== Exercise brief ==
Every word of the listing should be reproduced without alteration.
Start of Block
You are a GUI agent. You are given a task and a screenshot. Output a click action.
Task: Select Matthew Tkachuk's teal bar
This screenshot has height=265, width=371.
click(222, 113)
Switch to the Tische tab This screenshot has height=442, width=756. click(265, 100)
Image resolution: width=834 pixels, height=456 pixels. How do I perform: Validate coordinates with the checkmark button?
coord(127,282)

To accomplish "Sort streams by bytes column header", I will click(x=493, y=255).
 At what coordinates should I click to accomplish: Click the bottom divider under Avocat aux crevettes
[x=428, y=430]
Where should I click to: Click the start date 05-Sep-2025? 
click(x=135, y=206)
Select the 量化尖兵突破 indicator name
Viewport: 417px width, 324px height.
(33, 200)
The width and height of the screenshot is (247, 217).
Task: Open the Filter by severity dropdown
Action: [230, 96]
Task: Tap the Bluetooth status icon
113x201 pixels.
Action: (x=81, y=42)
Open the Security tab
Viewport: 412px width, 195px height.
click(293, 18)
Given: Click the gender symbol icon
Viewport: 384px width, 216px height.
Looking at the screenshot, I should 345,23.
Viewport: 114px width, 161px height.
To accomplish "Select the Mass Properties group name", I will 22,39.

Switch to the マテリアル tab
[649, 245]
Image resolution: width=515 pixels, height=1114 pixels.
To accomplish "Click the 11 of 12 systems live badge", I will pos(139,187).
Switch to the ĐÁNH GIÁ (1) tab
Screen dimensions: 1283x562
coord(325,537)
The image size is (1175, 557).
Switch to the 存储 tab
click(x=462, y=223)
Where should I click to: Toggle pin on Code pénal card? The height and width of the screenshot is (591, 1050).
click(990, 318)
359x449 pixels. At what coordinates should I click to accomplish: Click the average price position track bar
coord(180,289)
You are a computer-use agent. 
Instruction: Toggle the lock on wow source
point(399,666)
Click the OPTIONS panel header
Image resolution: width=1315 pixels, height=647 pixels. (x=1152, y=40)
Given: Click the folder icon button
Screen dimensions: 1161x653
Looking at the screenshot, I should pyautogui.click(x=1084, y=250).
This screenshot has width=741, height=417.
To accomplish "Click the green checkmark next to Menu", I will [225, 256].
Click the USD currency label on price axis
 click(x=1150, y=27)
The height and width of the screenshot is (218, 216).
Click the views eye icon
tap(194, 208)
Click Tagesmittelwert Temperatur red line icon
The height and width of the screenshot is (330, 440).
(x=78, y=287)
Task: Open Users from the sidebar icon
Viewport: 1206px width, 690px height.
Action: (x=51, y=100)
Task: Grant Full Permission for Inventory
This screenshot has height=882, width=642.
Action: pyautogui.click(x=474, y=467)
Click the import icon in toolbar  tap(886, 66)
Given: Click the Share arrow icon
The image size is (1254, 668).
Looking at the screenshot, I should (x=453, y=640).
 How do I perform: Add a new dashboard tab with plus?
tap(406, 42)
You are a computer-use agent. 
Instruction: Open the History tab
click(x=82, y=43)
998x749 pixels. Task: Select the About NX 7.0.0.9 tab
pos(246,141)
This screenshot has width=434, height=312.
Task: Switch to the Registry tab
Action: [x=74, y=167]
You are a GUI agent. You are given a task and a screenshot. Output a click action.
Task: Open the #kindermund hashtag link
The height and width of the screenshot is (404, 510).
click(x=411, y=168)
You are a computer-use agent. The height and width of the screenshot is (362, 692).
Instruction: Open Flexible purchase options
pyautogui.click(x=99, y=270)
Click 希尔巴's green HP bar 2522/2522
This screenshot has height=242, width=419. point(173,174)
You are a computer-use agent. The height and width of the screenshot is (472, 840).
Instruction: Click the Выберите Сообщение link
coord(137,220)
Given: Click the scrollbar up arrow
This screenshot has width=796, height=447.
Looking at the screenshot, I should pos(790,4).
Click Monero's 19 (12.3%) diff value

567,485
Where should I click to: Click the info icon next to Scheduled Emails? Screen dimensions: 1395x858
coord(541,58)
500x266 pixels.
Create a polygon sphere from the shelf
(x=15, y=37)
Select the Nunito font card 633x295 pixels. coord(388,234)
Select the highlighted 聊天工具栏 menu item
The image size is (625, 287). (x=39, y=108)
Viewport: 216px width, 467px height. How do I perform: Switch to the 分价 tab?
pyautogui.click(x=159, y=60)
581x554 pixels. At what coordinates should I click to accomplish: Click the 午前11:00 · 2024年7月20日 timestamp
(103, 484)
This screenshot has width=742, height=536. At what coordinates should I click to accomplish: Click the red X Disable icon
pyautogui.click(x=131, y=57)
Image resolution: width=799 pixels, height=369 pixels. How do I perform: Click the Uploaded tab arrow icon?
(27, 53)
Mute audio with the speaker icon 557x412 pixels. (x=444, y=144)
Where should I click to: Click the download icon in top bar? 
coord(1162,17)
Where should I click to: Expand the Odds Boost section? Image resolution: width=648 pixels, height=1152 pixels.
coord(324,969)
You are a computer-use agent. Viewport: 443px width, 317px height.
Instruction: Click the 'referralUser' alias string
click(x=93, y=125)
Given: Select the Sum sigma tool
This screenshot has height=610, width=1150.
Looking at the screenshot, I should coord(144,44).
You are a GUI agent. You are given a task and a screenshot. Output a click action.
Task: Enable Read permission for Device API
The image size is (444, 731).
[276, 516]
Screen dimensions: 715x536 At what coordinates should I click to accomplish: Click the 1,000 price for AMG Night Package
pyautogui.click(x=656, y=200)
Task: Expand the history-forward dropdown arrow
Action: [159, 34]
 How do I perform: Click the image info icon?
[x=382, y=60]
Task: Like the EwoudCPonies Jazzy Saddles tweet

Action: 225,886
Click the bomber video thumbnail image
End of Block
== Response box ==
You are a GUI agent. You are given a task and a screenshot. Output a click action.
Task: Select Matthew Tkachuk's teal bar
This screenshot has height=265, width=371.
click(222, 113)
Switch to the Tische tab This screenshot has height=442, width=756. click(265, 100)
Image resolution: width=834 pixels, height=456 pixels. How do I perform: Validate coordinates with the checkmark button?
coord(127,282)

To accomplish "Sort streams by bytes column header", I will click(x=493, y=255).
 At what coordinates should I click to accomplish: Click the bottom divider under Avocat aux crevettes
[x=428, y=430]
Where should I click to: Click the start date 05-Sep-2025? 
click(x=135, y=206)
Select the 量化尖兵突破 indicator name
Viewport: 417px width, 324px height.
(33, 200)
The width and height of the screenshot is (247, 217).
Task: Open the Filter by severity dropdown
Action: [230, 96]
Task: Tap the Bluetooth status icon
113x201 pixels.
Action: (x=81, y=42)
Open the Security tab
Viewport: 412px width, 195px height.
click(293, 18)
Given: Click the gender symbol icon
Viewport: 384px width, 216px height.
Looking at the screenshot, I should 345,23.
Viewport: 114px width, 161px height.
To accomplish "Select the Mass Properties group name", I will 22,39.

Switch to the マテリアル tab
[649, 245]
Image resolution: width=515 pixels, height=1114 pixels.
To accomplish "Click the 11 of 12 systems live badge", I will pos(139,187).
Switch to the ĐÁNH GIÁ (1) tab
Screen dimensions: 1283x562
coord(325,537)
The image size is (1175, 557).
Switch to the 存储 tab
click(x=462, y=223)
Where should I click to: Toggle pin on Code pénal card? The height and width of the screenshot is (591, 1050).
click(990, 318)
359x449 pixels. At what coordinates should I click to accomplish: Click the average price position track bar
coord(180,289)
You are a computer-use agent. 
Instruction: Toggle the lock on wow source
point(399,666)
Click the OPTIONS panel header
Image resolution: width=1315 pixels, height=647 pixels. (x=1152, y=40)
Given: Click the folder icon button
Screen dimensions: 1161x653
Looking at the screenshot, I should pyautogui.click(x=1084, y=250).
This screenshot has width=741, height=417.
To accomplish "Click the green checkmark next to Menu", I will [225, 256].
Click the USD currency label on price axis
 click(x=1150, y=27)
The height and width of the screenshot is (218, 216).
Click the views eye icon
tap(194, 208)
Click Tagesmittelwert Temperatur red line icon
The height and width of the screenshot is (330, 440).
(x=78, y=287)
Task: Open Users from the sidebar icon
Viewport: 1206px width, 690px height.
Action: (x=51, y=100)
Task: Grant Full Permission for Inventory
This screenshot has height=882, width=642.
Action: pyautogui.click(x=474, y=467)
Click the import icon in toolbar  tap(886, 66)
Given: Click the Share arrow icon
The image size is (1254, 668).
Looking at the screenshot, I should (x=453, y=640).
 How do I perform: Add a new dashboard tab with plus?
tap(406, 42)
You are a computer-use agent. 
Instruction: Open the History tab
click(x=82, y=43)
998x749 pixels. Task: Select the About NX 7.0.0.9 tab
pos(246,141)
This screenshot has width=434, height=312.
Task: Switch to the Registry tab
Action: [x=74, y=167]
You are a GUI agent. You are given a task and a screenshot. Output a click action.
Task: Open the #kindermund hashtag link
The height and width of the screenshot is (404, 510).
click(x=411, y=168)
You are a computer-use agent. The height and width of the screenshot is (362, 692).
Instruction: Open Flexible purchase options
pyautogui.click(x=99, y=270)
Click 希尔巴's green HP bar 2522/2522
This screenshot has height=242, width=419. point(173,174)
You are a computer-use agent. The height and width of the screenshot is (472, 840).
Instruction: Click the Выберите Сообщение link
coord(137,220)
Given: Click the scrollbar up arrow
This screenshot has width=796, height=447.
Looking at the screenshot, I should pos(790,4).
Click Monero's 19 (12.3%) diff value

567,485
Where should I click to: Click the info icon next to Scheduled Emails? Screen dimensions: 1395x858
coord(541,58)
500x266 pixels.
Create a polygon sphere from the shelf
(x=15, y=37)
Select the Nunito font card 633x295 pixels. coord(388,234)
Select the highlighted 聊天工具栏 menu item
The image size is (625, 287). (x=39, y=108)
Viewport: 216px width, 467px height. How do I perform: Switch to the 分价 tab?
pyautogui.click(x=159, y=60)
581x554 pixels. At what coordinates should I click to accomplish: Click the 午前11:00 · 2024年7月20日 timestamp
(103, 484)
This screenshot has width=742, height=536. At what coordinates should I click to accomplish: Click the red X Disable icon
pyautogui.click(x=131, y=57)
Image resolution: width=799 pixels, height=369 pixels. How do I perform: Click the Uploaded tab arrow icon?
(27, 53)
Mute audio with the speaker icon 557x412 pixels. (x=444, y=144)
Where should I click to: Click the download icon in top bar? 
coord(1162,17)
Where should I click to: Expand the Odds Boost section? Image resolution: width=648 pixels, height=1152 pixels.
coord(324,969)
You are a computer-use agent. Viewport: 443px width, 317px height.
Instruction: Click the 'referralUser' alias string
click(x=93, y=125)
Given: Select the Sum sigma tool
This screenshot has height=610, width=1150.
Looking at the screenshot, I should coord(144,44).
You are a GUI agent. You are given a task and a screenshot. Output a click action.
Task: Enable Read permission for Device API
The image size is (444, 731).
[276, 516]
Screen dimensions: 715x536 At what coordinates should I click to accomplish: Click the 1,000 price for AMG Night Package
pyautogui.click(x=656, y=200)
Task: Expand the history-forward dropdown arrow
Action: [159, 34]
 How do I perform: Click the image info icon?
[x=382, y=60]
Task: Like the EwoudCPonies Jazzy Saddles tweet

Action: 225,886
Click the bomber video thumbnail image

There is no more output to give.